Just recently I was sat on the Jubilee line travelling up to Neasden for a meeting. It was a hot day and I could feel the sweat running down my back and pooling in my arse crack – not pleasant. Not pleasant at all.
Then at Swiss Cottage a fug-ugly middle aged woman who resembled a broiled Gamorrean Guard with tits clambered onto the train and sat opposite me. The first thing that struck me was that this walking mountain of wobbly lard and cheeseburgers wasn’t wearing a bra. The second thing that stuck me was that she really shouldn’t have been wearing a baggy low cut vest top which showed off the sort of cleavage your average Alpine skier would find a challenge to slalom down.
Now, she was fucking ugly. But – being a pervert of some repute – I was instantly a little bit hard; I could feel the tip of my cock weep a little in appreciation, making a bit of a sticky mess in my pubes.
Then I did the pretending-not-to-look-at-her-tits-while-looking-at-her-tits thing. Then she did something amazing. Something truly wonderful –
She leaned forward in her seat giving me complete and unrestricted viewing rights to her pendulous bobbing and swaying zeppelins. She had fucking HUGE dark nipples the size and shape of fried eggs.
Fuck me...
So, being a perfect gentleman, I stared intently at her norks for a good few minutes. Then something occurred to me – I really should capture this moment for posterity. I had a brand new Samsung Soul camera phone in my pocket and had bought the fucker mainly because of its pretty decent camera.
I casually reach into my pocket, pulled out the mobile and pretended to do some really important fucking about with the various unnecessary functions while I prepped the camera for some clandestine North London wildlife photography – there’s nothing quite like taking a photo of a couple of trembling great tits in their natural environment.
I aimed the camera as secretively as I could, not making it obvious I was trying to capture this munters sizable assets to use as a screen saver on my laptop later. I had the perfect image of mammary goodness on my mobile’s screen- making sure to cut her head out of the frame - and then I pressed the little clicky button, and-
FLASH!!!!!
Now, I don’t know if anyone else out there’s got one of these Samsung Soul mobiles, but if you do you’ll know the flash on them is brighter than the fucking sun going super-fucking-nova. The entire carriage was bathed instantly in the brightest fluorescent light known to humankind. It’s the type of scorching light that can detach retinas and make heavily pregnant women give birth instantly.

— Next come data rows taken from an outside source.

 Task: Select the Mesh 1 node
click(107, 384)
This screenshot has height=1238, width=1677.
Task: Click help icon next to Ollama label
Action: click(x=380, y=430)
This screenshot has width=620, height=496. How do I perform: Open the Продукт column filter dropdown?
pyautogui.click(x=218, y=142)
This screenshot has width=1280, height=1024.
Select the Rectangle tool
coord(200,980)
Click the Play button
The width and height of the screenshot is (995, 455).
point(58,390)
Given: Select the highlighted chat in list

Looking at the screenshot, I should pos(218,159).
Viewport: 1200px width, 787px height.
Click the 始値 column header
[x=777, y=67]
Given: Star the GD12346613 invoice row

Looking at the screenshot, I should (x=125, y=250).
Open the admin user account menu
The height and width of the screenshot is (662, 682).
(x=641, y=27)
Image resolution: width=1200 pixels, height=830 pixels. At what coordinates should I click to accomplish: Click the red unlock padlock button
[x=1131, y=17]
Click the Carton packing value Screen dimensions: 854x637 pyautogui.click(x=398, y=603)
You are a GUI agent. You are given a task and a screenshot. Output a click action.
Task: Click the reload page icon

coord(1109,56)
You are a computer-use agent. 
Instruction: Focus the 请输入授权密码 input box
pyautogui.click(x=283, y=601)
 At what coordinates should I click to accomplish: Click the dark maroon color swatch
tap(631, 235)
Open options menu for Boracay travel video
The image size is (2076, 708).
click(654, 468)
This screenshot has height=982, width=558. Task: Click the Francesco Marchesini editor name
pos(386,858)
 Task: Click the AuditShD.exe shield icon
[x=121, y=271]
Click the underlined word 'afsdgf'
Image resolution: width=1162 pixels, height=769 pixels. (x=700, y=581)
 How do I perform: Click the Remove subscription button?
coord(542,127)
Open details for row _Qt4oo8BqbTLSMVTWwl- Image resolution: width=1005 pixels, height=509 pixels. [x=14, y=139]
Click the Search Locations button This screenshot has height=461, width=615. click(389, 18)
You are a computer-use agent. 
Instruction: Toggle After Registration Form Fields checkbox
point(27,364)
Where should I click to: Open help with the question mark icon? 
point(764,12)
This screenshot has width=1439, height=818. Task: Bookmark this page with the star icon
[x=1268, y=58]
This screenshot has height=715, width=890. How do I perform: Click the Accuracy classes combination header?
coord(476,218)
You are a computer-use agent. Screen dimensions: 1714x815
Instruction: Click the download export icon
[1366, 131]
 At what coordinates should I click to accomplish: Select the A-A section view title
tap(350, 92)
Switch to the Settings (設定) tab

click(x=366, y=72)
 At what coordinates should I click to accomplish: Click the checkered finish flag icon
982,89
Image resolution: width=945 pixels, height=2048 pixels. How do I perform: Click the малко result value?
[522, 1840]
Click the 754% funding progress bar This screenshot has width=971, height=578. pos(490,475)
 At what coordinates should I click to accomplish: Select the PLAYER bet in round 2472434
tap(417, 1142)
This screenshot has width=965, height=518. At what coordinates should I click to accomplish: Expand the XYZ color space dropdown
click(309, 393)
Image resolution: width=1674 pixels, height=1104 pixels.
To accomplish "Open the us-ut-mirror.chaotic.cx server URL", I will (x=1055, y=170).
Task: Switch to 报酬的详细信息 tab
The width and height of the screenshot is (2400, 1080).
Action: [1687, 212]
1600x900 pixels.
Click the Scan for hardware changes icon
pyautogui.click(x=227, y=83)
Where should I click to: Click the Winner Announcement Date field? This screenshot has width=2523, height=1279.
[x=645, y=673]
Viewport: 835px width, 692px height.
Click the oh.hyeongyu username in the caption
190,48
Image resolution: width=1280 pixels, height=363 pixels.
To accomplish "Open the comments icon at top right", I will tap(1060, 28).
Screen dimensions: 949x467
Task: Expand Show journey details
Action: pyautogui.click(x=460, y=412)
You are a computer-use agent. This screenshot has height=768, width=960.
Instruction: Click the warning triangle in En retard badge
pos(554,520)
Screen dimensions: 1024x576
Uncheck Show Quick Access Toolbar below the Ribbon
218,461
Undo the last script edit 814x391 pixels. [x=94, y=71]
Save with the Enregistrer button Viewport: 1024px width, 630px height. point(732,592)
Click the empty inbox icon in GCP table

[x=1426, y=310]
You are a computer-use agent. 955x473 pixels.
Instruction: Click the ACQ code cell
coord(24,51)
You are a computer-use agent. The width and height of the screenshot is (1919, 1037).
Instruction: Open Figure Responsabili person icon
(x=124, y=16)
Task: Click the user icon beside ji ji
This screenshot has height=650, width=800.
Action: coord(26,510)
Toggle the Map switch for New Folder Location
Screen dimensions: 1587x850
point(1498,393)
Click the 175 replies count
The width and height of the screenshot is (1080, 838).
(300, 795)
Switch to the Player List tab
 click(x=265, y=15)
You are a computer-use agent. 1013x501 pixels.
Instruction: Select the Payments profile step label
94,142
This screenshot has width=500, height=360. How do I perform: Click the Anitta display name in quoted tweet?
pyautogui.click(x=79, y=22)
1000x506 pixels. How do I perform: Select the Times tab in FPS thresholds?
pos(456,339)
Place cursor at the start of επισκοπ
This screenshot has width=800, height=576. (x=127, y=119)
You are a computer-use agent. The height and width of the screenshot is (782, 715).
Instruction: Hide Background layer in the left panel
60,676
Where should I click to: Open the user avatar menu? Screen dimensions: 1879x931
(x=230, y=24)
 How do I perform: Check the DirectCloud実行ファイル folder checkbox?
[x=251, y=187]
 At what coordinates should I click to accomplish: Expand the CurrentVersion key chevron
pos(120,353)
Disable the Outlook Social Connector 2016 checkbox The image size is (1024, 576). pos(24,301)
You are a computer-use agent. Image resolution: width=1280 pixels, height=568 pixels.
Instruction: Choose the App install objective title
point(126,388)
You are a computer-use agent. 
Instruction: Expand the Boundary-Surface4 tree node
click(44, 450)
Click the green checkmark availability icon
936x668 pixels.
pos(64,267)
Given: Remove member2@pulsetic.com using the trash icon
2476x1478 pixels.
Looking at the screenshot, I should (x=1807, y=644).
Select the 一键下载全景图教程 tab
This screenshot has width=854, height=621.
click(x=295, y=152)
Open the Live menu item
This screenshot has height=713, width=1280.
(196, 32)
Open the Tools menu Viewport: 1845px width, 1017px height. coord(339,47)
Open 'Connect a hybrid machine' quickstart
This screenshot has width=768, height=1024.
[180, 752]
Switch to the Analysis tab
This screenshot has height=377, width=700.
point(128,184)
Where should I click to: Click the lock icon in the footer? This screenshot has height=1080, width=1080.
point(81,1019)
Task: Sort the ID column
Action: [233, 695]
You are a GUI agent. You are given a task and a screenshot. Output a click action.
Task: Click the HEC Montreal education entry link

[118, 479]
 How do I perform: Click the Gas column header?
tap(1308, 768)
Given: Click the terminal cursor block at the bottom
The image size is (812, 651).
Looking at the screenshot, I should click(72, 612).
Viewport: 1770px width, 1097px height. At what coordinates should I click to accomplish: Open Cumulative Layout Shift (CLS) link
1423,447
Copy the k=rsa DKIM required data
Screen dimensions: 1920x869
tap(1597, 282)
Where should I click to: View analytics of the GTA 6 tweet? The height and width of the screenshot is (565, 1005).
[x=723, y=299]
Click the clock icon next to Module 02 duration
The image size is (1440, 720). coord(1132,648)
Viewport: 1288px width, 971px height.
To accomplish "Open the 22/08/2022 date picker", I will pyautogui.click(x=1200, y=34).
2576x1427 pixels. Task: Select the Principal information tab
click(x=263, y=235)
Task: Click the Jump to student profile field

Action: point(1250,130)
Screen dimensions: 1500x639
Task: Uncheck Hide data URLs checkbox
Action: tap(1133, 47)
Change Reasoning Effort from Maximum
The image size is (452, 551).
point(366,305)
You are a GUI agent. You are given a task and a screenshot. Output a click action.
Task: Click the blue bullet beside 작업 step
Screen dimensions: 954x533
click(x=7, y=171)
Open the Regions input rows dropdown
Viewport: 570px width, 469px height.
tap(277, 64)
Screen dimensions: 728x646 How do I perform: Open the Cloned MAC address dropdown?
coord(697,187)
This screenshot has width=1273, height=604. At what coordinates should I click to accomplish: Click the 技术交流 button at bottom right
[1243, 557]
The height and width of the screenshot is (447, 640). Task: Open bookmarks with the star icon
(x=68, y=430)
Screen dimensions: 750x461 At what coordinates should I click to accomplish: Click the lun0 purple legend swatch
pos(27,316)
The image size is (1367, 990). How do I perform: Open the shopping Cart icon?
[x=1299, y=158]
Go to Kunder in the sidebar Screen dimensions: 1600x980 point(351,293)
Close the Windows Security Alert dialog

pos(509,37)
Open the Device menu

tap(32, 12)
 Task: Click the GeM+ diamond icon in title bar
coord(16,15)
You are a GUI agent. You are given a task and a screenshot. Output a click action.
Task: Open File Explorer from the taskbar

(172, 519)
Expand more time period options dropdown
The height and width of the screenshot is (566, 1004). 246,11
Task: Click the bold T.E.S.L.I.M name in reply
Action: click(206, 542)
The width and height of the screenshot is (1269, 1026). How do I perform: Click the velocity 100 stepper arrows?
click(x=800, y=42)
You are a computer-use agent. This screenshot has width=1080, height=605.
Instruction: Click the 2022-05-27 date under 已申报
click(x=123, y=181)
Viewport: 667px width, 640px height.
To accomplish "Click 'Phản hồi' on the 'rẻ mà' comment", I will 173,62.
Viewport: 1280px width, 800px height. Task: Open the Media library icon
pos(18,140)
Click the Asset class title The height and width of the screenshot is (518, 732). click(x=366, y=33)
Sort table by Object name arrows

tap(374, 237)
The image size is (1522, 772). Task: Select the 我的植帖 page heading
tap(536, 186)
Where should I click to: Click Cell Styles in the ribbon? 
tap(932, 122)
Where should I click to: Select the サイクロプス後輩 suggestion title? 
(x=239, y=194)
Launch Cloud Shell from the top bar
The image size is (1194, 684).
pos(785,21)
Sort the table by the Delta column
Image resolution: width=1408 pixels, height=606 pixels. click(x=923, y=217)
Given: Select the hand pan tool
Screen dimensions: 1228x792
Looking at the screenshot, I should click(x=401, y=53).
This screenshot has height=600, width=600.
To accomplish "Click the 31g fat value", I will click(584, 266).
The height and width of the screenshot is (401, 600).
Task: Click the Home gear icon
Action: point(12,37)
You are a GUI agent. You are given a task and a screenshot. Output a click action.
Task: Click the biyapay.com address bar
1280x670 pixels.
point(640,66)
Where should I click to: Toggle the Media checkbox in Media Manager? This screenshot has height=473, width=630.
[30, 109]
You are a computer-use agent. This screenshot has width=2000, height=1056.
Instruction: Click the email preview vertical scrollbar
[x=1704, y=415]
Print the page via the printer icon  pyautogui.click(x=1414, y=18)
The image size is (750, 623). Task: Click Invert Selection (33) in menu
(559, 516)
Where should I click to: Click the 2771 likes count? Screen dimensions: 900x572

Time stood still as various commuters looked over in my direction.
It was pretty damn obvious what I was up to...
That was an uncomfortable few minutes til I got to Neasden, I can tell you, as I sat there quietly dying of embarrassment inside while complete strangers muttered “pervert,” under their breath and mothers moved their small children as far away from me as possible...
( , Fri 29 May 2009, 10:07, 9 replies)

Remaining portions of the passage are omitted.